What is needed: Write out the whole listing again, exactly.

Data to examine:
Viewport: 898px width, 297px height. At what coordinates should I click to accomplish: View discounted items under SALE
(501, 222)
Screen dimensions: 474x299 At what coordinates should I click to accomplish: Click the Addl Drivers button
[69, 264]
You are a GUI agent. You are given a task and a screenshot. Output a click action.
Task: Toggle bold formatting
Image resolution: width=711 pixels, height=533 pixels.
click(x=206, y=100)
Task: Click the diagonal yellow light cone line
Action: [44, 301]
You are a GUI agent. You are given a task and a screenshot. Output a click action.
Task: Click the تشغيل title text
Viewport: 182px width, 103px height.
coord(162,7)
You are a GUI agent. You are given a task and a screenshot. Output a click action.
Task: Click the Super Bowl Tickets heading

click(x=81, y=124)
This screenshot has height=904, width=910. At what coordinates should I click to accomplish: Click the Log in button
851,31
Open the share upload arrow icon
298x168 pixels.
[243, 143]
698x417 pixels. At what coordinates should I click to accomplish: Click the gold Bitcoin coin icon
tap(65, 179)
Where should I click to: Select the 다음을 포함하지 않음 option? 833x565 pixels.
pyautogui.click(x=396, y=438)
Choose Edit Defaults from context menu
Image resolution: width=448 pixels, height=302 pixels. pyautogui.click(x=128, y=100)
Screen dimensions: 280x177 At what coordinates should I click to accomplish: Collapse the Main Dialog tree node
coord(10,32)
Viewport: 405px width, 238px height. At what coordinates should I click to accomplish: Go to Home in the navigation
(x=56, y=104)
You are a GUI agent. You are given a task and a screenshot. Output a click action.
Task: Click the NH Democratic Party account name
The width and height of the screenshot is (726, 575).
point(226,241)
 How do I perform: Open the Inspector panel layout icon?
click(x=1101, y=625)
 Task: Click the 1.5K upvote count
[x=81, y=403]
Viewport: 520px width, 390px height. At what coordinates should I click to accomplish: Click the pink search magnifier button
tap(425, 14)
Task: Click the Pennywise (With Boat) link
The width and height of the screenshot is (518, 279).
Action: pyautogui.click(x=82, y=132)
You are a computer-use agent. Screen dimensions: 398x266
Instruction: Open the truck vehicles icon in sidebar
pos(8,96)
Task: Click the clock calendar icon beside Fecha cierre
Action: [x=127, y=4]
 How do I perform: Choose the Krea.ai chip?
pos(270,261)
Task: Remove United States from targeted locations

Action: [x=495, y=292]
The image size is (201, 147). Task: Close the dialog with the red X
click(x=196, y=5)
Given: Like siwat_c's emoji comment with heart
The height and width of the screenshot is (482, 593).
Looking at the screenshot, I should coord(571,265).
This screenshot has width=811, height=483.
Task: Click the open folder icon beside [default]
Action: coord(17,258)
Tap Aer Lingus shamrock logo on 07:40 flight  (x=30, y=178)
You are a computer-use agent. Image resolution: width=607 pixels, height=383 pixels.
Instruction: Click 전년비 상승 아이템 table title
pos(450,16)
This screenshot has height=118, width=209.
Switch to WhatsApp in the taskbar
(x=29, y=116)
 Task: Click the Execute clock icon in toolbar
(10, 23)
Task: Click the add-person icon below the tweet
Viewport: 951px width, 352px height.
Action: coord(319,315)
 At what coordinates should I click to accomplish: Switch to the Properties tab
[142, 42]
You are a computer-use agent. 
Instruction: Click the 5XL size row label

Completed task:
Viewport: 898px width, 297px height. At what coordinates should I click to accomplish: View discounted items under SALE
(501, 222)
Screen dimensions: 474x299 At what coordinates should I click to accomplish: Click the Addl Drivers button
[69, 264]
You are a GUI agent. You are given a task and a screenshot. Output a click action.
Task: Toggle bold formatting
Image resolution: width=711 pixels, height=533 pixels.
click(x=206, y=100)
Task: Click the diagonal yellow light cone line
Action: [44, 301]
You are a GUI agent. You are given a task and a screenshot. Output a click action.
Task: Click the تشغيل title text
Viewport: 182px width, 103px height.
coord(162,7)
You are a GUI agent. You are given a task and a screenshot. Output a click action.
Task: Click the Super Bowl Tickets heading

click(x=81, y=124)
This screenshot has height=904, width=910. At what coordinates should I click to accomplish: Click the Log in button
851,31
Open the share upload arrow icon
298x168 pixels.
[243, 143]
698x417 pixels. At what coordinates should I click to accomplish: Click the gold Bitcoin coin icon
tap(65, 179)
Where should I click to: Select the 다음을 포함하지 않음 option? 833x565 pixels.
pyautogui.click(x=396, y=438)
Choose Edit Defaults from context menu
Image resolution: width=448 pixels, height=302 pixels. pyautogui.click(x=128, y=100)
Screen dimensions: 280x177 At what coordinates should I click to accomplish: Collapse the Main Dialog tree node
coord(10,32)
Viewport: 405px width, 238px height. At what coordinates should I click to accomplish: Go to Home in the navigation
(x=56, y=104)
You are a GUI agent. You are given a task and a screenshot. Output a click action.
Task: Click the NH Democratic Party account name
The width and height of the screenshot is (726, 575).
point(226,241)
 How do I perform: Open the Inspector panel layout icon?
click(x=1101, y=625)
 Task: Click the 1.5K upvote count
[x=81, y=403]
Viewport: 520px width, 390px height. At what coordinates should I click to accomplish: Click the pink search magnifier button
tap(425, 14)
Task: Click the Pennywise (With Boat) link
The width and height of the screenshot is (518, 279).
Action: pyautogui.click(x=82, y=132)
You are a computer-use agent. Screen dimensions: 398x266
Instruction: Open the truck vehicles icon in sidebar
pos(8,96)
Task: Click the clock calendar icon beside Fecha cierre
Action: [x=127, y=4]
 How do I perform: Choose the Krea.ai chip?
pos(270,261)
Task: Remove United States from targeted locations

Action: [x=495, y=292]
The image size is (201, 147). Task: Close the dialog with the red X
click(x=196, y=5)
Given: Like siwat_c's emoji comment with heart
The height and width of the screenshot is (482, 593).
Looking at the screenshot, I should coord(571,265).
This screenshot has width=811, height=483.
Task: Click the open folder icon beside [default]
Action: coord(17,258)
Tap Aer Lingus shamrock logo on 07:40 flight  (x=30, y=178)
You are a computer-use agent. Image resolution: width=607 pixels, height=383 pixels.
Instruction: Click 전년비 상승 아이템 table title
pos(450,16)
This screenshot has height=118, width=209.
Switch to WhatsApp in the taskbar
(x=29, y=116)
 Task: Click the Execute clock icon in toolbar
(10, 23)
Task: Click the add-person icon below the tweet
Viewport: 951px width, 352px height.
Action: coord(319,315)
 At what coordinates should I click to accomplish: Switch to the Properties tab
[142, 42]
You are a computer-use agent. 
Instruction: Click the 5XL size row label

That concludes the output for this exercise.